SADA: Safe and Adaptive Aggregation of Multiple Black-Box Predictions in Semi-Supervised Learning
Jiawei Shan, Zhifeng Chen, Yiming Dong, Yazhen Wang, Jiwei Zhao
TL;DR
SADA provides a principled, data-driven framework to safely and adaptively aggregate multiple black-box predictions in semi-supervised settings. By formulating an unbiased augmented estimating equation and selecting an optimal weight vector, SADA guarantees performance not worse than the labeled-only baseline and exploits highly informative predictors to improve efficiency or achieve semiparametric efficiency. The approach is supported by theoretical guarantees, simulations, and two real-data analyses (politeness regression and ImageNet classification), and is accessible via an R package.
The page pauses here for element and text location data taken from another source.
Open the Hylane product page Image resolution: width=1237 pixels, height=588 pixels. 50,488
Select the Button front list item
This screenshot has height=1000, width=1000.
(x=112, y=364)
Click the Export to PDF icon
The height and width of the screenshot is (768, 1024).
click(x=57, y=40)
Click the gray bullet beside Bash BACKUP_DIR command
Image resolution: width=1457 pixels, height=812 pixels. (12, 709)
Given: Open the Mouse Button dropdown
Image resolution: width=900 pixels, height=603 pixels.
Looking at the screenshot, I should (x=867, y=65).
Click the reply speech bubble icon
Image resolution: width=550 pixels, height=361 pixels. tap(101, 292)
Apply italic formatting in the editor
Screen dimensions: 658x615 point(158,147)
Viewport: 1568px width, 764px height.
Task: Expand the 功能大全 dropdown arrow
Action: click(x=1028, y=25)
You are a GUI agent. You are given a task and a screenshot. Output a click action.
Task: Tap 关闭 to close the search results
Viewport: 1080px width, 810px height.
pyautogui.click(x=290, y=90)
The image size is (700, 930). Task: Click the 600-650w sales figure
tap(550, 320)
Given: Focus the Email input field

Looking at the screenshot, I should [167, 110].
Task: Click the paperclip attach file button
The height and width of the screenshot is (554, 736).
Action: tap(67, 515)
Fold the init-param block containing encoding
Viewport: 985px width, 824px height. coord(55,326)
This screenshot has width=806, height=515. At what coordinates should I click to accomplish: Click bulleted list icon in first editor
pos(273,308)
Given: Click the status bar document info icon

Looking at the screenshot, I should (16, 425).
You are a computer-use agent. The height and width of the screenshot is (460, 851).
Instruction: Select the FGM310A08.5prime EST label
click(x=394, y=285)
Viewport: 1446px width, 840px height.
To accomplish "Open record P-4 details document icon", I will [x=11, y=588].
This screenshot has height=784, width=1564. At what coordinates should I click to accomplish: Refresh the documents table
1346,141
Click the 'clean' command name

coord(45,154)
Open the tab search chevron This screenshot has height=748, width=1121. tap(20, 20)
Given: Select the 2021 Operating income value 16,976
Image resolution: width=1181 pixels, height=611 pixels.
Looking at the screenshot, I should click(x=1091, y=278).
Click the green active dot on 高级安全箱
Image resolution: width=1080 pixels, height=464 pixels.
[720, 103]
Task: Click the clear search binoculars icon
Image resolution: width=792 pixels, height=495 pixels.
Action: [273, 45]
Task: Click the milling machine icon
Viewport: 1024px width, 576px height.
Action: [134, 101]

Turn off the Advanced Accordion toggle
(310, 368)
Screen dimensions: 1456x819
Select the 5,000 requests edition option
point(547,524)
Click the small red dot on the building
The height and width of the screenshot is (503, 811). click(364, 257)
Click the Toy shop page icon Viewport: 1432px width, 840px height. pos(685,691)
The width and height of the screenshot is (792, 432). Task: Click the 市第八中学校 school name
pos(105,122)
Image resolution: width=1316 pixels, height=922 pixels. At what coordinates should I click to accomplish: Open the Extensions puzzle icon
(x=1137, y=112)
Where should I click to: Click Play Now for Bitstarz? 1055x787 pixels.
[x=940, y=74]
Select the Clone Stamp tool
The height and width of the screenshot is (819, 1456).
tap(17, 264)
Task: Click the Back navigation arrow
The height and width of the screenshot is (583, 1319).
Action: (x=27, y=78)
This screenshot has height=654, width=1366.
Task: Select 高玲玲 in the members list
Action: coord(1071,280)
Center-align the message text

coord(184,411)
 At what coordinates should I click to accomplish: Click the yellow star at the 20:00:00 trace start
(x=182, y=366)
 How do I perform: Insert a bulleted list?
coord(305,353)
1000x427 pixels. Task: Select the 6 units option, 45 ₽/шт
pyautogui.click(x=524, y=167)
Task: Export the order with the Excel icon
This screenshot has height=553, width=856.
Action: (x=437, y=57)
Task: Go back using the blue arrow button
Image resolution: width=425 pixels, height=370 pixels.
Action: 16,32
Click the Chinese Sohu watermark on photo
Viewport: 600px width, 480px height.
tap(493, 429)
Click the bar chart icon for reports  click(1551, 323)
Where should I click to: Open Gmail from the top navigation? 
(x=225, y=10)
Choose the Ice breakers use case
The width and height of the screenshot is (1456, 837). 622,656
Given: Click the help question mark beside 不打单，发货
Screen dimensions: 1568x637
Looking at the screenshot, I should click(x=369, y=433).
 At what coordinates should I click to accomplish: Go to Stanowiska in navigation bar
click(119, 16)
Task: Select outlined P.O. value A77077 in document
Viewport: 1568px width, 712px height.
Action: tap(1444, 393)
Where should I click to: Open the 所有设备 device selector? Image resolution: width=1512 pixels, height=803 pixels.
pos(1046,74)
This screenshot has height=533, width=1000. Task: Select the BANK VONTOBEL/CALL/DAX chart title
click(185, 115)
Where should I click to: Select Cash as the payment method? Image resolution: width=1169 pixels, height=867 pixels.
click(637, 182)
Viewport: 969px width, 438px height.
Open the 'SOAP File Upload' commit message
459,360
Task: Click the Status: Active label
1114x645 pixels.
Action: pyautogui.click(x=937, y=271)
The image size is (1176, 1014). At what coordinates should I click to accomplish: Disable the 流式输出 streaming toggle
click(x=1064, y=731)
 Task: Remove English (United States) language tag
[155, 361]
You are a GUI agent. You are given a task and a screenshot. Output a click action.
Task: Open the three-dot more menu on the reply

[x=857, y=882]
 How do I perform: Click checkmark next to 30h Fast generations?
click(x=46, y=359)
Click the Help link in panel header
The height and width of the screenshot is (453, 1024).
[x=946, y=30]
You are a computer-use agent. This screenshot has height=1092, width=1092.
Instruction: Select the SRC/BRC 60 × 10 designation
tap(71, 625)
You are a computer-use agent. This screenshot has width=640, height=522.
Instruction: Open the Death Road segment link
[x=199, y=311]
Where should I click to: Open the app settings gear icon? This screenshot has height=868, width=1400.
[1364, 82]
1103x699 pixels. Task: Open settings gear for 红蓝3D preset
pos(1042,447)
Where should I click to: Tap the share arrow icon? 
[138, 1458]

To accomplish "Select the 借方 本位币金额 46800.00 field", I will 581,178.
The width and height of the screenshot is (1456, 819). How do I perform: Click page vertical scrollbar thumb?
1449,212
This enables robust use of diverse predictions from models and systems with uncertain quality in SSL contexts, with broad practical impact for inference and prediction tasks.
Abstract
Semi-supervised learning (SSL) arises in practice when labeled data are scarce or expensive to obtain, while large quantities of unlabeled data are readily available. With the growing adoption of machine learning techniques, it has become increasingly feasible to generate multiple predicted labels using a variety of models and algorithms, including deep learning, large language models, and generative AI. In this paper, we propose a novel approach that safely and adaptively aggregates multiple black-box predictions of uncertain quality for both inference and prediction tasks. Our method provides two key guarantees: (i) it never performs worse than using the labeled data alone, regardless of the quality of the predictions; and (ii) if any one of the predictions (without knowing which one) perfectly fits the ground truth, the algorithm adaptively exploits this to achieve either a faster convergence rate or the semiparametric efficiency bound. We demonstrate the effectiveness of the proposed algorithm through small-scale simulations and two real-data analyses with distinct scientific goals. A user-friendly R package, sada, is provided to facilitate practical implementation.